The compressive strength of concrete samples is normally distributed with a mean $\mu = 4000$ psi and a standard deviation $\sigma = 200$ psi. What is the probability that a randomly selected sample has a strength less than $3800$ psi?

Using the same parameters as Problem 1 ($\mu = 4000$ psi, $\sigma = 200$ psi), what is the probability that a sample's strength falls between $3900$ psi and $4300$ psi?

A steel manufacturing process produces rebars with a yield strength that is normally distributed with a standard deviation $\sigma = 15.0$ MPa. If the manufacturer wants to ensure that $95.0\%$ of the rebars have a yield strength greater than $400$ MPa, what must be the target mean yield strength $\mu$?

The fatigue life $N$ (in millions of cycles) of a steel bridge component is modeled using a lognormal distribution. The parameters of the corresponding normal distribution for $\ln(N)$ are $\mu = 2.500$ and $\sigma = 0.4000$. Determine the probability that the component will fail before reaching $10.0$ million cycles.

The time between breakdowns of an earthmoving excavator follows an exponential distribution with a mean time between failures $\theta = 500$ hours. What is the probability that the excavator will operate for at least $600$ hours without breaking down?

Using the same excavator from Problem 5 ($\lambda = 0.002000$ failures/hour), suppose the machine has already operated successfully for $400$ hours. What is the probability that it will operate for an additional $600$ hours without failure?

A specialized surveying drone is scheduled to arrive at a construction site between 8:00 AM and 10:00 AM. Its arrival time is uniformly distributed over this interval. If an engineer starts waiting at 8:30 AM, what is the probability they will have to wait more than $45.0$ minutes for the drone to arrive?

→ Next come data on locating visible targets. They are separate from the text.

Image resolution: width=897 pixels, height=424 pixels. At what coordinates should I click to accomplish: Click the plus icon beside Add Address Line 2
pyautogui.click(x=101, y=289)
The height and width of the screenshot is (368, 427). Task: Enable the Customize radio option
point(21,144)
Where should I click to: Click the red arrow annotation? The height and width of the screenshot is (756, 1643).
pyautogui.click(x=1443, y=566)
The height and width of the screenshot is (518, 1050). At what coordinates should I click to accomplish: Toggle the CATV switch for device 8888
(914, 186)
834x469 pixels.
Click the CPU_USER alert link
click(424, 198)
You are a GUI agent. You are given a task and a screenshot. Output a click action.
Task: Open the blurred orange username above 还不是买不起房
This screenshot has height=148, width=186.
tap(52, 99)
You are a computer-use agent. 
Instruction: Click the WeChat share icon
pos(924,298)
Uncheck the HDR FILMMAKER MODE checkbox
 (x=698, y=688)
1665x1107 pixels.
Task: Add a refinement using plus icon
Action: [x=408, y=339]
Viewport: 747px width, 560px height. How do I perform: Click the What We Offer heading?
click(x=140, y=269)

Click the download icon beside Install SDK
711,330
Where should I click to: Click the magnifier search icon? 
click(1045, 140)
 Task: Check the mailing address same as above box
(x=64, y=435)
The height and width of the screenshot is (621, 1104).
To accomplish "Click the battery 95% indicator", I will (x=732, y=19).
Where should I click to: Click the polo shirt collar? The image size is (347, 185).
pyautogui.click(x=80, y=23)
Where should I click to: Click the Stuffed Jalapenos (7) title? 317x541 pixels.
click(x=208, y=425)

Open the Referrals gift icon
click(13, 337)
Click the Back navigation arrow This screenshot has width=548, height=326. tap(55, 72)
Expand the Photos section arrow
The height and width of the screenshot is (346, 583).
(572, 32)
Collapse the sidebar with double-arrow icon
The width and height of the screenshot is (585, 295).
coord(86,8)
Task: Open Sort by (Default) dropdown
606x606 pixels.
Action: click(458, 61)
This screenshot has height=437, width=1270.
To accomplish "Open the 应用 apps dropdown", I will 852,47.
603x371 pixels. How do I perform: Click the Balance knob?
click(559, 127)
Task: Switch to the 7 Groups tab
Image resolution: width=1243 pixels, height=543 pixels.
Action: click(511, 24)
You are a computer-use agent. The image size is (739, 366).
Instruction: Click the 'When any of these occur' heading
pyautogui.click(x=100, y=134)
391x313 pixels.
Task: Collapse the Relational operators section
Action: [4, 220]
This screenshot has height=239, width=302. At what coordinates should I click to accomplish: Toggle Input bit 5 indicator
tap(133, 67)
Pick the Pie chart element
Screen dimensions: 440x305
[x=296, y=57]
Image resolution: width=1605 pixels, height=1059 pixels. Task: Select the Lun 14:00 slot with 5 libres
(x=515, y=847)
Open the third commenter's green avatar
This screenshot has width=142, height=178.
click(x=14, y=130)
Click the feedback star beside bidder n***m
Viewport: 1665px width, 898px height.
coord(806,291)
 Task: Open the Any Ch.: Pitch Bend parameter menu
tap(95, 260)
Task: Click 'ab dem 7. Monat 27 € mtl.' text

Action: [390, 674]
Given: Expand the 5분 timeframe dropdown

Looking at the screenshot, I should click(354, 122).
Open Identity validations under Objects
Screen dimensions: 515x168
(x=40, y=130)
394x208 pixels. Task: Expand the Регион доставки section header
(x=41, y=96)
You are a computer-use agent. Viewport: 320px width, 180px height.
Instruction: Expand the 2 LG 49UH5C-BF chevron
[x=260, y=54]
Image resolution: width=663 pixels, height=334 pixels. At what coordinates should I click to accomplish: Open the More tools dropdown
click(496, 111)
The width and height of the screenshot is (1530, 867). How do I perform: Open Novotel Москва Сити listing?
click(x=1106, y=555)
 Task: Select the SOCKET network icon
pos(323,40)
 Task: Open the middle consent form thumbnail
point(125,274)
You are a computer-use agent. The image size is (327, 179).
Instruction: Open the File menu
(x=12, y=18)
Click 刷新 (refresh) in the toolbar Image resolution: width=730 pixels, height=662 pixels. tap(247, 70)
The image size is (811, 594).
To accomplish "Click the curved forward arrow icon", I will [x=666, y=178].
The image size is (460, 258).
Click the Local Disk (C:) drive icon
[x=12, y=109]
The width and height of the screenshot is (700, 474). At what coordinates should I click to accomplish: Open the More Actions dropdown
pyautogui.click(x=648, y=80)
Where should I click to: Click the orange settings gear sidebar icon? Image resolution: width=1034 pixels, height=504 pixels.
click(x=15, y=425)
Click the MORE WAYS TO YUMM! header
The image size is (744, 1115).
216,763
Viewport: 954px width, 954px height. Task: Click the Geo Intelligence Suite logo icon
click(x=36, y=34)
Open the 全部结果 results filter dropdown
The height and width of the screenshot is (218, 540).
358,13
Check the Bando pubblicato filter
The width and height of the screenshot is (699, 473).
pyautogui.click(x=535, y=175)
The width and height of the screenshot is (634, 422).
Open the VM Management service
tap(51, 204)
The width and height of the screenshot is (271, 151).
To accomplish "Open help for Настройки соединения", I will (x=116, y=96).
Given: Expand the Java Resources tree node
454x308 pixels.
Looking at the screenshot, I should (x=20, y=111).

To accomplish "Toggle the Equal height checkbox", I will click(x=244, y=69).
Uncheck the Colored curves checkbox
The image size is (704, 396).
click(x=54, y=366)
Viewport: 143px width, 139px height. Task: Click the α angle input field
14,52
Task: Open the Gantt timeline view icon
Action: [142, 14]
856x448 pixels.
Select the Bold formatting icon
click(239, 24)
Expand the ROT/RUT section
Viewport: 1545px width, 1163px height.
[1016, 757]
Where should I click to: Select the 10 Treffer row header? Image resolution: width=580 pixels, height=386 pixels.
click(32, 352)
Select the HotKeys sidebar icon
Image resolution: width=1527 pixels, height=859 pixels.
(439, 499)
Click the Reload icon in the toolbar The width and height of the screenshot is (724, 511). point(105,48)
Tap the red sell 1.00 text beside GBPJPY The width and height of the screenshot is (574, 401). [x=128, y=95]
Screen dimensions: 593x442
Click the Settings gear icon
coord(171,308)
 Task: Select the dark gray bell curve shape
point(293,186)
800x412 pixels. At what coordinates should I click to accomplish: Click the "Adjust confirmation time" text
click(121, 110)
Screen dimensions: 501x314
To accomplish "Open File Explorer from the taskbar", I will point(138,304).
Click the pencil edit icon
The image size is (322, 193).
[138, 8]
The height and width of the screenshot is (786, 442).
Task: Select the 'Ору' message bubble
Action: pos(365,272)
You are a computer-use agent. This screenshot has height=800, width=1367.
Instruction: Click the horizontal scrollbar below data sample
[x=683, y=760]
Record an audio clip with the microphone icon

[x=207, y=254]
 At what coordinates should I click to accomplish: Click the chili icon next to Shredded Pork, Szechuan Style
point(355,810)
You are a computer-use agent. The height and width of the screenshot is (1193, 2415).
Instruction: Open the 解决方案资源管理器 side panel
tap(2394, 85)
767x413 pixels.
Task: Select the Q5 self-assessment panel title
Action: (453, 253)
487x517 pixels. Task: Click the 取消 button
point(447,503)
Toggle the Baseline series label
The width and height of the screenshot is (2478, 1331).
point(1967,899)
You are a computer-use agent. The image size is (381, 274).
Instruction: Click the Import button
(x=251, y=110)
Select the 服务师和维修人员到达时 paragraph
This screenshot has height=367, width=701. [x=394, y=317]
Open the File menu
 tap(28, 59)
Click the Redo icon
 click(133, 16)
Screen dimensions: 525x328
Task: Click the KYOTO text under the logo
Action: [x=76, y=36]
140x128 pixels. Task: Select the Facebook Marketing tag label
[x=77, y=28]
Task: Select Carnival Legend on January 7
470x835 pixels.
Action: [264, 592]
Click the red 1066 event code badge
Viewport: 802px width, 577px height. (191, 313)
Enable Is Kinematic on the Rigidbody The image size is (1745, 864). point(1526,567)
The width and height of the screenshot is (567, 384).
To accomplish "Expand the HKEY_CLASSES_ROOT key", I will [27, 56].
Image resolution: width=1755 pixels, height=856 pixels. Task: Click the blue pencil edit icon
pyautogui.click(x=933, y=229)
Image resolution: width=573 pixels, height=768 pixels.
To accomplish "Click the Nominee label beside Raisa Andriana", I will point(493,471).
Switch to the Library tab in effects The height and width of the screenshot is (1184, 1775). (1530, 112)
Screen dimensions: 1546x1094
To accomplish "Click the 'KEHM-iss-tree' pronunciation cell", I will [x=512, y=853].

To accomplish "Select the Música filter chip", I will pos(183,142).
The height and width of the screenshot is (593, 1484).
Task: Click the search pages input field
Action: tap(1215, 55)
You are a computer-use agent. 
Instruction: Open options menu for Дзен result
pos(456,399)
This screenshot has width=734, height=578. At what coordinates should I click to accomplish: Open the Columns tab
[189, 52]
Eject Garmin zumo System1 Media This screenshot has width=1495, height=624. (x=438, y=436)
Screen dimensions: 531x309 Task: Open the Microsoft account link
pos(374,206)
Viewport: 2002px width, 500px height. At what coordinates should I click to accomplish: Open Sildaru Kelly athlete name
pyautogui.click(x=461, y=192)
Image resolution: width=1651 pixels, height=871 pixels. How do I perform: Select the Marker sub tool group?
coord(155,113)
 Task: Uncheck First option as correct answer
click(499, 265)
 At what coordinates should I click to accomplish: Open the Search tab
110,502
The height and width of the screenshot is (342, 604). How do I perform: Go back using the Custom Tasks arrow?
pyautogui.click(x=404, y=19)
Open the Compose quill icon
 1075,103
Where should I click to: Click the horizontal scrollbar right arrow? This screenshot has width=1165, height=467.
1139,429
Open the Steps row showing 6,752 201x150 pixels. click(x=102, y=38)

For the surveying drone in Problem 7 with arrival times uniformly distributed between $0$ and $120$ minutes past 8:00 AM, calculate the expected arrival time and the standard deviation of the arrival time.

A pump system in a wastewater treatment plant requires three independent bearing failures to completely halt operation. The time to failure for a single bearing follows an exponential distribution with a mean of $400$ days. What is the probability that the entire pump system fails before $1000$ days?

The maximum annual wind speed at a bridge site is modeled by a Weibull distribution with a shape parameter $\beta = 2.000$ (Rayleigh distribution) and a scale parameter $\eta = 25.0$ m/s. What is the probability that the maximum wind speed in a given year exceeds $35.0$ m/s?

A structural cable is known to have a breaking strength governed by a Weibull distribution with shape parameter $\beta = 5.000$ and scale parameter $\eta = 800$ kN. A design engineer needs to find the "B10 life" or the characteristic load below which only $10.0\%$ of the cables will fail.

In a construction project, the duration of a critical foundation-laying activity is modeled using a Beta-PERT distribution. The optimistic time is $a = 10.0$ days, the most likely time is $m = 14.0$ days, and the pessimistic time is $b = 24.0$ days. Calculate the expected duration and the standard deviation of this activity.